Lord Meghnad Desai, professor emeritus of economics at the London School of Economics, sees it as “a multi-pronged attack on corruption”, the benefits of which will unfold over a period of time.

Nevertheless, there remains surprise that Modi chose to take such a politically-risky decision so close to the elections. He is known to play for high stakes and mostly he pulls it off, but might he have overplayed his hand this time?

“I’m not an economist but you do wonder about the timing,” says C Raja Mohan, director of Carnegie India. “He’s not your usual politician and doesn’t mind taking risks when he believes strongly in something.
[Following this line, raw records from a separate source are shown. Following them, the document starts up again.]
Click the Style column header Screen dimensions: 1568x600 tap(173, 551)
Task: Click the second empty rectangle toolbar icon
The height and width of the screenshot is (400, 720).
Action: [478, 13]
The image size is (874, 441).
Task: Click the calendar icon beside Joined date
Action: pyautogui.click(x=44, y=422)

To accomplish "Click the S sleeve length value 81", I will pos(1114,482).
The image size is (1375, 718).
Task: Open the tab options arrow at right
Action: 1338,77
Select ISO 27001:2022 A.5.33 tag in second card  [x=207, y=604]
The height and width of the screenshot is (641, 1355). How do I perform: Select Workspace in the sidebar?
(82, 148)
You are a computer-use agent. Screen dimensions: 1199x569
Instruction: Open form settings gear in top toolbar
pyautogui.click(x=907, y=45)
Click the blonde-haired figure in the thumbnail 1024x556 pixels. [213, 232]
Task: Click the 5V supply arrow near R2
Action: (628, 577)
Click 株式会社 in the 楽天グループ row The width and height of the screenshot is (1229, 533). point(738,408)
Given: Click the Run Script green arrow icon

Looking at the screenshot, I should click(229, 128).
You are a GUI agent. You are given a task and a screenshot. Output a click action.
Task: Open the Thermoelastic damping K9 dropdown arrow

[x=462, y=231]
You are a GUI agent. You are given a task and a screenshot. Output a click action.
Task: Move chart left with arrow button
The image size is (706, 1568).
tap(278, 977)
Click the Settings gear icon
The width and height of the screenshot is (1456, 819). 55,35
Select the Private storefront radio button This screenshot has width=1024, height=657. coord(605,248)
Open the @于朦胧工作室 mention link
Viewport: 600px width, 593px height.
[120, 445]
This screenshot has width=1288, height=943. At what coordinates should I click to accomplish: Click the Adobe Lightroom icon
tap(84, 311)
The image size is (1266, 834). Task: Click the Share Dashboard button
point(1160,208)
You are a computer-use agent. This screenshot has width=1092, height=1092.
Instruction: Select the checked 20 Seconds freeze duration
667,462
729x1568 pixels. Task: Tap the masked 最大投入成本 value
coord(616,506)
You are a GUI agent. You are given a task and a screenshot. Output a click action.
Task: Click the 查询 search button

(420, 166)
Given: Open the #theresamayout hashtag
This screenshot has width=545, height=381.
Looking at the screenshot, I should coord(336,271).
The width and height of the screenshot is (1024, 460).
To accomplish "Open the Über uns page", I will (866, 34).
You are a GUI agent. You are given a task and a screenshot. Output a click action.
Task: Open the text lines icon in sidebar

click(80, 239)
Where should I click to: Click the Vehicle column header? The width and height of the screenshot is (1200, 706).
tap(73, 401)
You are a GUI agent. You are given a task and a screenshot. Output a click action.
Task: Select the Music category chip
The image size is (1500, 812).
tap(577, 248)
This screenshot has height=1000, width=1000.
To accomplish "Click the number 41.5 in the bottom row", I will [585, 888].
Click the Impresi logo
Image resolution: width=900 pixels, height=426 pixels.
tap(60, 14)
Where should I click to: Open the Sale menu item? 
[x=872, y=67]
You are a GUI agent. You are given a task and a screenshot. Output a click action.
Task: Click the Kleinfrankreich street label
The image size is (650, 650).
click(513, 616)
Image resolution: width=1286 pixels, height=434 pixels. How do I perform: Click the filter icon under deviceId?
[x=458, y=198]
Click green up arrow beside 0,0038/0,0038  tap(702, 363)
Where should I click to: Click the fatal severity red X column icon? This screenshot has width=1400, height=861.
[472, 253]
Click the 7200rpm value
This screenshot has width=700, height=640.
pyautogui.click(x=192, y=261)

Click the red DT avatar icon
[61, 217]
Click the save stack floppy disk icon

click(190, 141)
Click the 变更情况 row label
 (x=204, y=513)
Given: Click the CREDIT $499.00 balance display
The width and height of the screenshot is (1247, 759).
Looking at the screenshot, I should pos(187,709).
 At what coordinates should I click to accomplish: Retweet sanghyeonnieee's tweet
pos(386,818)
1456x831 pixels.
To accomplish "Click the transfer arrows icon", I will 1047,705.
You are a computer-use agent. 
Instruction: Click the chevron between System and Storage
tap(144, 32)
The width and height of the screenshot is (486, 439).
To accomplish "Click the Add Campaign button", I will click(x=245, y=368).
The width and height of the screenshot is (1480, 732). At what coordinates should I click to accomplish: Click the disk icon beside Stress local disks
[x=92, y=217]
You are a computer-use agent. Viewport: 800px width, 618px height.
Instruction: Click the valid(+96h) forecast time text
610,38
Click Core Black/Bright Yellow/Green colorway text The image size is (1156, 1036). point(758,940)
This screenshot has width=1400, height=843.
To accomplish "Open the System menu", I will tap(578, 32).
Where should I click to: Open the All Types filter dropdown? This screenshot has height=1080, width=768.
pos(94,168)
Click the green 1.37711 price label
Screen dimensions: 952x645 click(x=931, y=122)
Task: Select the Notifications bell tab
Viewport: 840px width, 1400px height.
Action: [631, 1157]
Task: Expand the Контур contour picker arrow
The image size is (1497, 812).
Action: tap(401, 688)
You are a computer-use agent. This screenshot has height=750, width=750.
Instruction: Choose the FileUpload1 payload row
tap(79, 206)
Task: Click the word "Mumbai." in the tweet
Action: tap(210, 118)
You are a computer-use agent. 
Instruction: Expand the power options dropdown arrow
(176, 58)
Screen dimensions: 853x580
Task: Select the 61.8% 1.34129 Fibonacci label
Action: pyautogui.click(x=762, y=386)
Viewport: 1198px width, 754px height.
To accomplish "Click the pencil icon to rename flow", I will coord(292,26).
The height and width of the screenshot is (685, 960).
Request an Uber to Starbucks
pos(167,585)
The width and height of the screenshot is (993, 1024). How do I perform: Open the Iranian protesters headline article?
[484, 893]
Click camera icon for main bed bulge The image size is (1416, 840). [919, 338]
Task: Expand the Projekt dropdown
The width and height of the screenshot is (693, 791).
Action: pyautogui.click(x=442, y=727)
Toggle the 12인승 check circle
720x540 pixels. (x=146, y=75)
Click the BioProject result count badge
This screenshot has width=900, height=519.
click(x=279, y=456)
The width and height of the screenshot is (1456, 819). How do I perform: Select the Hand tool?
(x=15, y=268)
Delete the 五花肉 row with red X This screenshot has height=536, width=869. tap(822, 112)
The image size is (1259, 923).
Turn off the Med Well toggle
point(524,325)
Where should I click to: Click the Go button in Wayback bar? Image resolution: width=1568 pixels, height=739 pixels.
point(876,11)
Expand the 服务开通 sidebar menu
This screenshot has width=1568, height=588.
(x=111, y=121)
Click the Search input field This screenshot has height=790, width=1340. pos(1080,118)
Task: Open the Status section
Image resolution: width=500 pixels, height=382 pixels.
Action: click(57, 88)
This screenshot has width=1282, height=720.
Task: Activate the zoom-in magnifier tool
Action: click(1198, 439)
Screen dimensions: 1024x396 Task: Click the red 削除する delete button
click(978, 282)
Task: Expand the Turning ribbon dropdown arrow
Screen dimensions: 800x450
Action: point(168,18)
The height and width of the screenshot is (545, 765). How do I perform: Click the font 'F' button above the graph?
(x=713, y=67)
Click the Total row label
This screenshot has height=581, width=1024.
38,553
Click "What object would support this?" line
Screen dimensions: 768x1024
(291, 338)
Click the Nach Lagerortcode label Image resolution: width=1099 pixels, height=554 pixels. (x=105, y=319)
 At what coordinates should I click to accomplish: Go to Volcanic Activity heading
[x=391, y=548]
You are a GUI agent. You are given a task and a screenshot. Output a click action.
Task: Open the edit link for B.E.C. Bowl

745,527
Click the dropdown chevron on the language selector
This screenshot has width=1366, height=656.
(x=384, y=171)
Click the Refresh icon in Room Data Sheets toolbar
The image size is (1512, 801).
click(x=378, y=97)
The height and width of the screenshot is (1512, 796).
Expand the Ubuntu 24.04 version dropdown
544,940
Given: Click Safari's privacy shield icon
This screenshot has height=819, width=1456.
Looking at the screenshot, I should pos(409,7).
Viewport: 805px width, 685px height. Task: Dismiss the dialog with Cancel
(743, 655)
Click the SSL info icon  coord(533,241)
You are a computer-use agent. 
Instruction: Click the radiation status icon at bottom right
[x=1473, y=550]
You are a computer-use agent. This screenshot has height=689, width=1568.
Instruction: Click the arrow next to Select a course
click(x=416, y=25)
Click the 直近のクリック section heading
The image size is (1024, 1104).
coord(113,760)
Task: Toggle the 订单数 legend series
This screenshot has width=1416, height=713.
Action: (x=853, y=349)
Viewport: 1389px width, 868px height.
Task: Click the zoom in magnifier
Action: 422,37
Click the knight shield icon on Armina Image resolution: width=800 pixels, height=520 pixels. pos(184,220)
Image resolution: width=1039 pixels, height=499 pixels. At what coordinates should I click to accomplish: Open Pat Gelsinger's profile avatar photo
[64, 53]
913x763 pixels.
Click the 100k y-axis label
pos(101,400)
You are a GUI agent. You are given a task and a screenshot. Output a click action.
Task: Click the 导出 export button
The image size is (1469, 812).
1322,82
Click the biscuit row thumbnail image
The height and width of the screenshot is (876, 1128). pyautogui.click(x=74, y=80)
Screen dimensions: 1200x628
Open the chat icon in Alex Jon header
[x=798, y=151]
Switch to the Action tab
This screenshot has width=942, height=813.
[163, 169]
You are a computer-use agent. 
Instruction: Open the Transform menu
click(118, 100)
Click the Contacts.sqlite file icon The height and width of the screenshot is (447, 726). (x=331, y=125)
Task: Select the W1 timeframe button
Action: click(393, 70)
We’ve seen this in his approach to foreign policy.”

Modi may survive the political scare but the damage to the economy is already done. The International Monetary Fund and World Bank have lowered their previous growth forecast for the Indian economy for this year because of “negative consumption shock” caused by abrupt demonetisation. Automobile sales had the largest fall in 16 years, with 300,000 fewer vehicles sold in December, compared with the previous year, according to the Society of Indian Automobile Manufacturers.

Other sectors hit include small businesses, real estate, construction and agriculture.

“It is becoming clear that none of the stated objectives, whether combating corruption and black economy or ending currency counterfeiting, can and will be realised,” says prof Chandrasekhar.

From where Modi sits that might sound like heresy and an “anti-national” sentiment. But it’s a sentiment that’s catching on. Over to the people.

Hasan Suroor is a writer and commentator who divides his time between London and India.